Monday, September 05, 2011

Born Again

I just watched an amazing film that touches on a lot of the stuff I deal with on this blog and in my ministry. It is a documentary about the life of Markie Hancock, called Born Again. She was raised in an evangelical household and embraced the religion of her parents.

After college she realizes that she is lesbian and loses her religion. The film is an interview of her family and her life story. It is very well done. Here is the blurb:

Born in central Pennsylvania, Markie Hancock was indoctrinated as a child to be a born-again Evangelical Christian. Although a fervent believer into her early twenties, Hancock began to experience some dissonance and doubt. BORN AGAIN chronicles Markie Hancock's slow and painful break with her faith and her family as she experiences sexual discovery and explores the larger world. Upon returning home from several years in Berlin she recognizes that the split with her family is irreconcilable unless she returns to the faith and no longer lives her life as a lesbian. Through this personal exploration we see a divided family, a divided nation, and a divided self who, despite the odds, emerges whole.

The film is about much more than being gay. It is about the psychological hold that religious conviction has on our families and our nation. Her family does not demonstrate a mean-spiritedness toward her. Her interviews are quite touching. It is just that the chasm of religious conviction is impassable.

The film concludes that religion is divisive and negative. She is "born again" but not into the fundamentalist faith of her childhood. She is born again into an acceptance of herself and her relationship with her partner and her new family.

The film left me thinking about a number of things. I respect her choice to leave religion. I am all for it. It was toxic. Yet I keep wanting to say to Markie, "Not all religion is like that."

Yet her story is not mine. Religion was far more toxic and divisive for her than me. I wonder if I am deceiving myself and if what I am coming to embrace is nothing like religion at all. I certainly am more like her than her parents or younger brother, Nathan. However, I still think of myself as having a religious sensibility. It raised important questions for me. Perhaps you too.
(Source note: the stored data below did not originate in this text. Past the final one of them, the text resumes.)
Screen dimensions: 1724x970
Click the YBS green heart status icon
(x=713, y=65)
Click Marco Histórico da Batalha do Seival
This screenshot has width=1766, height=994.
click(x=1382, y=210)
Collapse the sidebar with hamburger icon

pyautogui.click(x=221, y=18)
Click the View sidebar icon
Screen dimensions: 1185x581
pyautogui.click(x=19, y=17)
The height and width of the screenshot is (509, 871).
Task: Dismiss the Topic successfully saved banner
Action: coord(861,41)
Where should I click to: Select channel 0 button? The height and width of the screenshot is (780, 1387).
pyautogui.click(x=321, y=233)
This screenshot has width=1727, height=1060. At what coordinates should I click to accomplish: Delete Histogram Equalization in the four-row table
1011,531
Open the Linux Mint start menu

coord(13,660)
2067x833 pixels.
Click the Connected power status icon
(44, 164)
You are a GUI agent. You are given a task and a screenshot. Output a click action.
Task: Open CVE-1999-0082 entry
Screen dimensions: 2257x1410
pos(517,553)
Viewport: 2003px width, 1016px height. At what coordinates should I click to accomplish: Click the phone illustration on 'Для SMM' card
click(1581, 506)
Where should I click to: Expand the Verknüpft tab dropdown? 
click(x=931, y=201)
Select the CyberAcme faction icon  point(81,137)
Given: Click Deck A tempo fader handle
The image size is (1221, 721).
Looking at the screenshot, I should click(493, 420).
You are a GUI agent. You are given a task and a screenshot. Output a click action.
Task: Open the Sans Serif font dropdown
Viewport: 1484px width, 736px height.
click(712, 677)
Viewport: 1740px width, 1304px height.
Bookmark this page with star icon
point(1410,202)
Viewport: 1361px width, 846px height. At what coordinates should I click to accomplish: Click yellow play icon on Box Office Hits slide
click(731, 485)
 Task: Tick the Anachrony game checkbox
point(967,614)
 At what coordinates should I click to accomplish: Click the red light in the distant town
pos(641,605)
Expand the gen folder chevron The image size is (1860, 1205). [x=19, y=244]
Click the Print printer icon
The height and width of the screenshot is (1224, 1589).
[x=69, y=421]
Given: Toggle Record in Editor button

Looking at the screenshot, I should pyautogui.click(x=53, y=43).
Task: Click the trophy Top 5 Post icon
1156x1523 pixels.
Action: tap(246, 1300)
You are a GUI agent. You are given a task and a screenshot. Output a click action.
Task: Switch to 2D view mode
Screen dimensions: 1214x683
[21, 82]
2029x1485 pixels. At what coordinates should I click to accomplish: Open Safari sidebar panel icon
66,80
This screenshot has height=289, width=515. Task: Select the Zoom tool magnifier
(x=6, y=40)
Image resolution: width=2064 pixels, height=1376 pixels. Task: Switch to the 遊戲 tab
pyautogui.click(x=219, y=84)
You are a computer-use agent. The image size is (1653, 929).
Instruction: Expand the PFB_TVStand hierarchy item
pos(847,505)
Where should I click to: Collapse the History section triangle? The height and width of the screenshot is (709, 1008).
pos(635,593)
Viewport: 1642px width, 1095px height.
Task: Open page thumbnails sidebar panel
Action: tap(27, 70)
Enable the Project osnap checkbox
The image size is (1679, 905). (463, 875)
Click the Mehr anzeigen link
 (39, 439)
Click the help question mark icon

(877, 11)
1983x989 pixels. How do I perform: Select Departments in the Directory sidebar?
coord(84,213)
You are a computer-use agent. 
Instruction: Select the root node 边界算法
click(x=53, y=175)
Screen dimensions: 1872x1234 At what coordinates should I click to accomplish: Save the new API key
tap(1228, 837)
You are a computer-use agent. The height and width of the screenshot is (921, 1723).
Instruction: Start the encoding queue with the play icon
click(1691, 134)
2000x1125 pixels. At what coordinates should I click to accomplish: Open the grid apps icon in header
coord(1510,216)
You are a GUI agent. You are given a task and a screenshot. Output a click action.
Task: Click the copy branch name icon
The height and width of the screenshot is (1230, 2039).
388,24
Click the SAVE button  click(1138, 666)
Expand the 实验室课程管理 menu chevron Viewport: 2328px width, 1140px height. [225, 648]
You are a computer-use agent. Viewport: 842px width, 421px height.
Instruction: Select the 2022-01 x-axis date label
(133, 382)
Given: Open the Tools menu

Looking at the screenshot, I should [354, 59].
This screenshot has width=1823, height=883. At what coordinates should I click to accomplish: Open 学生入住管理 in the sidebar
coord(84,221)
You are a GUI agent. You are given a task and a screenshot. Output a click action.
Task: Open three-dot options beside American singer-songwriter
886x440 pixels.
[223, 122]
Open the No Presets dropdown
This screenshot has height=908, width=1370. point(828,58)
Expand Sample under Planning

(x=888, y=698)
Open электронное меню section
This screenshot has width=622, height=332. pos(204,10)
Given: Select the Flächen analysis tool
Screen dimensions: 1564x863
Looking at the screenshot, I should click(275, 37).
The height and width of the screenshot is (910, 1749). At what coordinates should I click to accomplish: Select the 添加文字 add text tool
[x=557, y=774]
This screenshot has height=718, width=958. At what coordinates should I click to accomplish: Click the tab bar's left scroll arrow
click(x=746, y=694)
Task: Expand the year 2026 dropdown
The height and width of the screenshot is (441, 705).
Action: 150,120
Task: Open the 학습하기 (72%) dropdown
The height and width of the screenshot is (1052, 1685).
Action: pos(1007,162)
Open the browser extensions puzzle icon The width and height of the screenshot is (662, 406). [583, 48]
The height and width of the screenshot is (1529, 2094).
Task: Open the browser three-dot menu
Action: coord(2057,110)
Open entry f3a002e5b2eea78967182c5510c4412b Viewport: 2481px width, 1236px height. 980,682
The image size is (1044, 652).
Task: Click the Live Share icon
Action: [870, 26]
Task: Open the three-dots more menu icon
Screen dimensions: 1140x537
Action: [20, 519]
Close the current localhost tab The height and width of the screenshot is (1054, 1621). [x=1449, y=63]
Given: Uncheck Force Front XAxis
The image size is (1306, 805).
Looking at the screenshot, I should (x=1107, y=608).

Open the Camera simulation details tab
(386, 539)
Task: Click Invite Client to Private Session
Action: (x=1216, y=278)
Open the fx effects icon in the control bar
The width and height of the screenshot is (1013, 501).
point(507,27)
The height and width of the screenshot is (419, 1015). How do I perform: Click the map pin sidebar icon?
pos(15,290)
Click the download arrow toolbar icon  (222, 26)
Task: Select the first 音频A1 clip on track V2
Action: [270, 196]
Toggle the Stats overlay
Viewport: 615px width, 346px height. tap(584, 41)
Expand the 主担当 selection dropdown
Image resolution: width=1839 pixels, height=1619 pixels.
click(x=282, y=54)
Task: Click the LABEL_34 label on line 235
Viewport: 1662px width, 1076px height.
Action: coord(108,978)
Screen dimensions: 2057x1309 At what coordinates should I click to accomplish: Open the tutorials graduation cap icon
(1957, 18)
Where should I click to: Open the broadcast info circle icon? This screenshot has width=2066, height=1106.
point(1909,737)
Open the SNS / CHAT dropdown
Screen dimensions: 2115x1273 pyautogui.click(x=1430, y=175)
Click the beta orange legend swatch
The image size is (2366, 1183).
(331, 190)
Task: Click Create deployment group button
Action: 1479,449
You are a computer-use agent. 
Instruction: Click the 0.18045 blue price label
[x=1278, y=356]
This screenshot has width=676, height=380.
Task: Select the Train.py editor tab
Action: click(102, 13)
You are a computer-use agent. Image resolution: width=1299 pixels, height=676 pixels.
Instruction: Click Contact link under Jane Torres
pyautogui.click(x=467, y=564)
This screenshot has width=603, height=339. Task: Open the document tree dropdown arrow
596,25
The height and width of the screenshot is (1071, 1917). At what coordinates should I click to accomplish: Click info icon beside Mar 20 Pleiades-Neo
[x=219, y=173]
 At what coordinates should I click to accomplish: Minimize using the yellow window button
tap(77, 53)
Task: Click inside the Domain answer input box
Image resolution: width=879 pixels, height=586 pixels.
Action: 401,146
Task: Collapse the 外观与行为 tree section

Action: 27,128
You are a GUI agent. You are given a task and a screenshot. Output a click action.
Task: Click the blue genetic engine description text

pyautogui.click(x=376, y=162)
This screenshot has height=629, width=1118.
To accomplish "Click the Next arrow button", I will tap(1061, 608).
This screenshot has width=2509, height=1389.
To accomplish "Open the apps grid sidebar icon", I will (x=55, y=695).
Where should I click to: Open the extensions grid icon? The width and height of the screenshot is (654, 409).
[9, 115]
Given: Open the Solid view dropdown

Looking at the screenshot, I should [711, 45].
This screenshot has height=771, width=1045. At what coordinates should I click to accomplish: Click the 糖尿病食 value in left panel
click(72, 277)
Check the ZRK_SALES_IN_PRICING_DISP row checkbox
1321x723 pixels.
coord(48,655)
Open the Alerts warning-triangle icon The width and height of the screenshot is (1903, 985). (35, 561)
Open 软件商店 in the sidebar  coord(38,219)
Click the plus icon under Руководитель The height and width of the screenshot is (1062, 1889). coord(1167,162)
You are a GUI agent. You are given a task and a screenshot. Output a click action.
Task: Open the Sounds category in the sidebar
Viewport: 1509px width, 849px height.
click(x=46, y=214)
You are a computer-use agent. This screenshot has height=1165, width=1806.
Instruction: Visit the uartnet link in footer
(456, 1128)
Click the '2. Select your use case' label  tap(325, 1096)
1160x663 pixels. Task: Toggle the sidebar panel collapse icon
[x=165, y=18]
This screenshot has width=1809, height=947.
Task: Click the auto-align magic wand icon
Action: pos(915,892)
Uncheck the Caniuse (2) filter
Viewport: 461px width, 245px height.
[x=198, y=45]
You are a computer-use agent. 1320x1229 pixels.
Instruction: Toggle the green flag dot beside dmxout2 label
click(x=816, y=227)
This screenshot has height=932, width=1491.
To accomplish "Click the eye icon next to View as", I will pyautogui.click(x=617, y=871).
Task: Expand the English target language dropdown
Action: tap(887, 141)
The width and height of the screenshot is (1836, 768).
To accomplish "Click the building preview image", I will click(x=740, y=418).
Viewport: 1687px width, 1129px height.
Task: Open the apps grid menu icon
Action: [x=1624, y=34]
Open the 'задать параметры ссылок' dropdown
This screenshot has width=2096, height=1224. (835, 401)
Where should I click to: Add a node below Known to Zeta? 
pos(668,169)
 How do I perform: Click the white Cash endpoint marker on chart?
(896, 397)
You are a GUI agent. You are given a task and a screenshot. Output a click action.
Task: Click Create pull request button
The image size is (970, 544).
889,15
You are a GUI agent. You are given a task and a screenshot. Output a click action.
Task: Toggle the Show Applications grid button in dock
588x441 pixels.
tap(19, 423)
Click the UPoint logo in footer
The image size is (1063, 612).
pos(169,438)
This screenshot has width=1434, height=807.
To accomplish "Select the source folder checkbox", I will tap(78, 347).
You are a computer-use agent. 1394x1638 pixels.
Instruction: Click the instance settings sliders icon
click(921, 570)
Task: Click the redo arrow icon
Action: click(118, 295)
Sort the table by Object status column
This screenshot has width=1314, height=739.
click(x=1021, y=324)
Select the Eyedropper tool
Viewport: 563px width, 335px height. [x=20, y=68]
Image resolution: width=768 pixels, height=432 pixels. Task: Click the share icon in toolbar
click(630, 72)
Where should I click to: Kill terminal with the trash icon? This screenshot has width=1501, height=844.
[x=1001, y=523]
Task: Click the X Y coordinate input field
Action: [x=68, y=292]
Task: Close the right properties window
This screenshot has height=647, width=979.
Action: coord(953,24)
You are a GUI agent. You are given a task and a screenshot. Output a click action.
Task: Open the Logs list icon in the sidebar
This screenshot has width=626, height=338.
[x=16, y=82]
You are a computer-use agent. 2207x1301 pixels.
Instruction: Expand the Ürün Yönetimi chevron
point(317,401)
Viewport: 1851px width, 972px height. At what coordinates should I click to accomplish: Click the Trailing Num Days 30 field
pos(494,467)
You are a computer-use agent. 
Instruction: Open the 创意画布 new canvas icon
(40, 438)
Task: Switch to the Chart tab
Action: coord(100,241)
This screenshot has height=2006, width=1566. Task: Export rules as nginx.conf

My colleagues in ministry may find a point of connection. She attended Princeton Seminary for a year as part of her "rebellion" against her parents as Princeton is supposedly "liberal."

This is an important film and one I may show to college students at ETSU.

You can watch it now on your computer.

It is your midnight movie.


  1. Powerful video, thanks for the link. I just cannot understand how you can reject your child. Don't you just get tired of the "I love you but..." statements.

    I have been dealing with a couple of friends who are trying to shed their evangelical damage. They don't learn healthy boundaries, particularly between men and women. Wow, really dysfunctional.

  2. I have just started watching the video, but I had to come back and say...

    What IS it about Wheaton College?!?!?!?!

    I cannot tell you how many friends I have who have gone there. A number of them have been gay, and Wheaton scarred them in permanent and damaging ways. "For Christ and His Kingdom," indeed. Feh.


    [ETA: I deleted the other comment because I forgot to check the follow-up box.]

  3. Princeton isn't liberal. It and other mainline seminaries are confused. On the one hand they teach critical thinking and analytical study of scripture. On the other hand they promote belief in the supernatural. Someday maybe they will figure out that you can't have it both ways. There is "mystery" but is it divine?